== EXERCISE REQUIREMENTS ==
Reproduce the material starting with the line that contains "Viewport: 1568px width, 746px height." and going on through the line that contains "will [x=901, y=350].", changing "Where should I click to" to "Where do I click to" and leaving everything else unchanged.

------------------------------------------------

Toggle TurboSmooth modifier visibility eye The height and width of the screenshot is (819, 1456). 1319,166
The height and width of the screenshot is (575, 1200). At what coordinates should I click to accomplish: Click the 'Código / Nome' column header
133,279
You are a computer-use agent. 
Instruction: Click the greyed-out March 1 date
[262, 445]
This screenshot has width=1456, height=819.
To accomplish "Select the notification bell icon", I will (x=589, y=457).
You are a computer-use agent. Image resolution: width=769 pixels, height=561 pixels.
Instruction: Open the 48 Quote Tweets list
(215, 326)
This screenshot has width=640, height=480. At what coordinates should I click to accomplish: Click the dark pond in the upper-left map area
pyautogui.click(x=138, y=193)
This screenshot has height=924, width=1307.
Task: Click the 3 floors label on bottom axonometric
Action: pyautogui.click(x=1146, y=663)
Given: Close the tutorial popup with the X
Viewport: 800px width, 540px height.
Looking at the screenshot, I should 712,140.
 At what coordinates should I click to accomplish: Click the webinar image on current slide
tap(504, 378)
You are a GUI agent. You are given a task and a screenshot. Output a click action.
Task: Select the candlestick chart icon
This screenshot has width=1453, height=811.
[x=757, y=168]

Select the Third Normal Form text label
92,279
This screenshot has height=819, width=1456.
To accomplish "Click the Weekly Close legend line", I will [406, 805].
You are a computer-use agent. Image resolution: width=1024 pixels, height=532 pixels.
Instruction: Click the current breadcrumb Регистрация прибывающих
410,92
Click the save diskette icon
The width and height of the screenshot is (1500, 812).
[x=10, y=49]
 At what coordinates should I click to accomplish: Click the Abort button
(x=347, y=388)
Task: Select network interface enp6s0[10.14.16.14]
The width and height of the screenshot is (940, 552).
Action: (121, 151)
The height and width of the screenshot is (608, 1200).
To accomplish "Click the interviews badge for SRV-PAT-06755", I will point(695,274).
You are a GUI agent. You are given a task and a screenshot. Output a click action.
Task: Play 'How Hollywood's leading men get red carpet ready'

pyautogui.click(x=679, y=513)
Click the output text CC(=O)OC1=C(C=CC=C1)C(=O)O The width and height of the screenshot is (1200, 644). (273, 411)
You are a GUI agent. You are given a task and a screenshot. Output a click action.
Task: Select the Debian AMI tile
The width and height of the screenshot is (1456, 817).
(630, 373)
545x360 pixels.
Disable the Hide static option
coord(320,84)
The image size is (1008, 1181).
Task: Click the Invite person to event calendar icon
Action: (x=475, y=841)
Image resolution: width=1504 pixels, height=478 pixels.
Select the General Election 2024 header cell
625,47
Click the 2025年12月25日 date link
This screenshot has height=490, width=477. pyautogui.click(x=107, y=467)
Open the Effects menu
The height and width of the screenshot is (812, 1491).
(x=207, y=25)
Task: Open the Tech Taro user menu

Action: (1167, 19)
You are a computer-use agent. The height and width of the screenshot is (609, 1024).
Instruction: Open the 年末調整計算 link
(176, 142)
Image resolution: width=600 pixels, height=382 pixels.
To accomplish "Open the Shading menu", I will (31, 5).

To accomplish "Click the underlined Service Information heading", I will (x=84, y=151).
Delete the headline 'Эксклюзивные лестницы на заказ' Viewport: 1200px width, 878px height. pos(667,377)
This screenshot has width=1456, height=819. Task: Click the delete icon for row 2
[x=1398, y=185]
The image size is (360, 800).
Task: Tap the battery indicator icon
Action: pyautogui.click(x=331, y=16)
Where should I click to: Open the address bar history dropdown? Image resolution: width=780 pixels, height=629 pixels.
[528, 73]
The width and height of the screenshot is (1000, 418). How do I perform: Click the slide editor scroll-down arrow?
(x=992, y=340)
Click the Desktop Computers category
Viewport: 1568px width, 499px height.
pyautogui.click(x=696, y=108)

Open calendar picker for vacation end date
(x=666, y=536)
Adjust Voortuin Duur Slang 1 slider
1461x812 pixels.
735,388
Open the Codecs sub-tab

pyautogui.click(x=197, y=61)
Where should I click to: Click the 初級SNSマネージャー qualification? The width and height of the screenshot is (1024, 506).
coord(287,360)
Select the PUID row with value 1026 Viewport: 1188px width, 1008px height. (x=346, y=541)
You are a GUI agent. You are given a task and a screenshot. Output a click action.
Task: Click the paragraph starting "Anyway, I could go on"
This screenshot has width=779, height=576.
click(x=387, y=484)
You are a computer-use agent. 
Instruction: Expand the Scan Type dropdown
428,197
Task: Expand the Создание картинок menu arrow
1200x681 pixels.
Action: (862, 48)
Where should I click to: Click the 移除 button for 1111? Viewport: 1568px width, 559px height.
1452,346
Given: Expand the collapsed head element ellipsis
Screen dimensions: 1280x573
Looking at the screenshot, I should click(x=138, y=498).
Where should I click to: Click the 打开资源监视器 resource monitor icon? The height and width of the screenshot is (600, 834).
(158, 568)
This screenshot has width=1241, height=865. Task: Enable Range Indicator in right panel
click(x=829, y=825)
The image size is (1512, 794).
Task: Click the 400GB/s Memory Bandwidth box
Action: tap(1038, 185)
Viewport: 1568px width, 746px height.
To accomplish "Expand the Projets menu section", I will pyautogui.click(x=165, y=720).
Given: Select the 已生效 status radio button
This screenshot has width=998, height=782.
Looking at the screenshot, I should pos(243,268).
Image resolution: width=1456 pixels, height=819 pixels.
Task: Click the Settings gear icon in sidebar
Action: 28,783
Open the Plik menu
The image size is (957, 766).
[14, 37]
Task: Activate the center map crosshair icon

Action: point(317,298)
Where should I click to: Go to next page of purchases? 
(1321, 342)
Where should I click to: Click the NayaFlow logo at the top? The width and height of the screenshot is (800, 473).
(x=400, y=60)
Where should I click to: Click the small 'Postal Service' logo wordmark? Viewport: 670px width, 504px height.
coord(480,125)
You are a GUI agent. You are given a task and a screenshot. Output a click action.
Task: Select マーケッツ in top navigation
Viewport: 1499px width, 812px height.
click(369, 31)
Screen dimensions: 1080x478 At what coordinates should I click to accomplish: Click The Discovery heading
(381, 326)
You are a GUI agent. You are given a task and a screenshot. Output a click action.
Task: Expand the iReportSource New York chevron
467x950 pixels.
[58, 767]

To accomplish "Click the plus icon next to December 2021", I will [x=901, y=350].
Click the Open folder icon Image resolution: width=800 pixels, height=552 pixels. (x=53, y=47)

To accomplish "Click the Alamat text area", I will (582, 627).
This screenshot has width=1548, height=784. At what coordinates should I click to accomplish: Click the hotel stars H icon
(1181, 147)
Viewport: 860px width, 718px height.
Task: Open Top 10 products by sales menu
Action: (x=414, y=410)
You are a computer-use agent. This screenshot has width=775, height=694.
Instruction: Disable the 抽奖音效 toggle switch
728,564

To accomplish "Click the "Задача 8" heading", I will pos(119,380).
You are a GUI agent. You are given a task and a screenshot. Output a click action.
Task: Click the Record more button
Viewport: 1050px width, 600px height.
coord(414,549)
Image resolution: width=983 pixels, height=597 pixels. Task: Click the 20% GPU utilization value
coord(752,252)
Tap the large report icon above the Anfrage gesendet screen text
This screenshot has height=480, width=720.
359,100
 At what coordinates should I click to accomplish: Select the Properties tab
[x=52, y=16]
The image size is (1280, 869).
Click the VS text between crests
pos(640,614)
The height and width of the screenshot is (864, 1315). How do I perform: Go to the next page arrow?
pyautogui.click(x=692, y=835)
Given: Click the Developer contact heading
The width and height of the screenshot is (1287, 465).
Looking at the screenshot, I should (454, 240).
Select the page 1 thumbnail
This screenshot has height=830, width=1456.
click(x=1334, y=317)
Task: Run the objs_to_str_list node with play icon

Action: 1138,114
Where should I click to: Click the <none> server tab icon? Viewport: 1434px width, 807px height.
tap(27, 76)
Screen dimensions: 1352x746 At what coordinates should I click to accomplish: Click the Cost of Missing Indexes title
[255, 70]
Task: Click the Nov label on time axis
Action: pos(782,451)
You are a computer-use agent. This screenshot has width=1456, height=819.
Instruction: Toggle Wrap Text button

------------------------------------------------

== TASK RESULT ==
Viewport: 1568px width, 746px height.
To accomplish "Expand the Projets menu section", I will pyautogui.click(x=165, y=720).
Given: Select the 已生效 status radio button
This screenshot has width=998, height=782.
Looking at the screenshot, I should pos(243,268).
Image resolution: width=1456 pixels, height=819 pixels.
Task: Click the Settings gear icon in sidebar
Action: 28,783
Open the Plik menu
The image size is (957, 766).
[14, 37]
Task: Activate the center map crosshair icon

Action: point(317,298)
Where do I click to: Go to next page of purchases? 
(1321, 342)
Where do I click to: Click the NayaFlow logo at the top? The width and height of the screenshot is (800, 473).
(x=400, y=60)
Where do I click to: Click the small 'Postal Service' logo wordmark? Viewport: 670px width, 504px height.
coord(480,125)
You are a GUI agent. You are given a task and a screenshot. Output a click action.
Task: Select マーケッツ in top navigation
Viewport: 1499px width, 812px height.
click(369, 31)
Screen dimensions: 1080x478 At what coordinates should I click to accomplish: Click The Discovery heading
(381, 326)
You are a GUI agent. You are given a task and a screenshot. Output a click action.
Task: Expand the iReportSource New York chevron
467x950 pixels.
[58, 767]

To accomplish "Click the plus icon next to December 2021", I will [x=901, y=350].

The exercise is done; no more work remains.